## ABOUT THIS EXERCISE
Each entry needs to be duplicated exactly.

## Dataset entries
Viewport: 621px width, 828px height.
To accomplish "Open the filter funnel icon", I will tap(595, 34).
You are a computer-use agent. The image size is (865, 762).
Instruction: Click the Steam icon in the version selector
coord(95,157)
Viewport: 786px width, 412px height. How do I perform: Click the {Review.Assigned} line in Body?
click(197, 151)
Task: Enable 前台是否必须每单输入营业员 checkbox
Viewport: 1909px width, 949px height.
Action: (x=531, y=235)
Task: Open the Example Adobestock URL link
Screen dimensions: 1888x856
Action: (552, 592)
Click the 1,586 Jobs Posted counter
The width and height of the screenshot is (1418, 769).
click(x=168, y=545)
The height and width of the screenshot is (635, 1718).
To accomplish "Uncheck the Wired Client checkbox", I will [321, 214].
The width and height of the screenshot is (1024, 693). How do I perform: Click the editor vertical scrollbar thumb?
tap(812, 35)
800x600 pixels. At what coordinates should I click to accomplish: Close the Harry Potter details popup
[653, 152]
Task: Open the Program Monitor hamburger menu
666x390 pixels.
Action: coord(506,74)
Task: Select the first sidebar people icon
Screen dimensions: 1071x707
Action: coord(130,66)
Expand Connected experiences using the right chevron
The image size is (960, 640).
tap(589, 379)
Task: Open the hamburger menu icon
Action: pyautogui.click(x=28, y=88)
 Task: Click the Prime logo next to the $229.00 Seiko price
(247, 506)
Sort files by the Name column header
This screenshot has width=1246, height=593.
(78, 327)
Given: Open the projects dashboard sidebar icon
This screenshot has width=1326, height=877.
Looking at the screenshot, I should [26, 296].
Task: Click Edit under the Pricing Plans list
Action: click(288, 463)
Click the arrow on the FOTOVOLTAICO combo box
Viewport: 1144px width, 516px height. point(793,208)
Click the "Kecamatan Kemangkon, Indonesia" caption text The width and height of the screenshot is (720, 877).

## EXERCISE SOLUTION
Viewport: 621px width, 828px height.
To accomplish "Open the filter funnel icon", I will tap(595, 34).
You are a computer-use agent. The image size is (865, 762).
Instruction: Click the Steam icon in the version selector
coord(95,157)
Viewport: 786px width, 412px height. How do I perform: Click the {Review.Assigned} line in Body?
click(197, 151)
Task: Enable 前台是否必须每单输入营业员 checkbox
Viewport: 1909px width, 949px height.
Action: (x=531, y=235)
Task: Open the Example Adobestock URL link
Screen dimensions: 1888x856
Action: (552, 592)
Click the 1,586 Jobs Posted counter
The width and height of the screenshot is (1418, 769).
click(x=168, y=545)
The height and width of the screenshot is (635, 1718).
To accomplish "Uncheck the Wired Client checkbox", I will [321, 214].
The width and height of the screenshot is (1024, 693). How do I perform: Click the editor vertical scrollbar thumb?
tap(812, 35)
800x600 pixels. At what coordinates should I click to accomplish: Close the Harry Potter details popup
[653, 152]
Task: Open the Program Monitor hamburger menu
666x390 pixels.
Action: coord(506,74)
Task: Select the first sidebar people icon
Screen dimensions: 1071x707
Action: coord(130,66)
Expand Connected experiences using the right chevron
The image size is (960, 640).
tap(589, 379)
Task: Open the hamburger menu icon
Action: pyautogui.click(x=28, y=88)
 Task: Click the Prime logo next to the $229.00 Seiko price
(247, 506)
Sort files by the Name column header
This screenshot has width=1246, height=593.
(78, 327)
Given: Open the projects dashboard sidebar icon
This screenshot has width=1326, height=877.
Looking at the screenshot, I should [26, 296].
Task: Click Edit under the Pricing Plans list
Action: click(288, 463)
Click the arrow on the FOTOVOLTAICO combo box
Viewport: 1144px width, 516px height. point(793,208)
Click the "Kecamatan Kemangkon, Indonesia" caption text The width and height of the screenshot is (720, 877).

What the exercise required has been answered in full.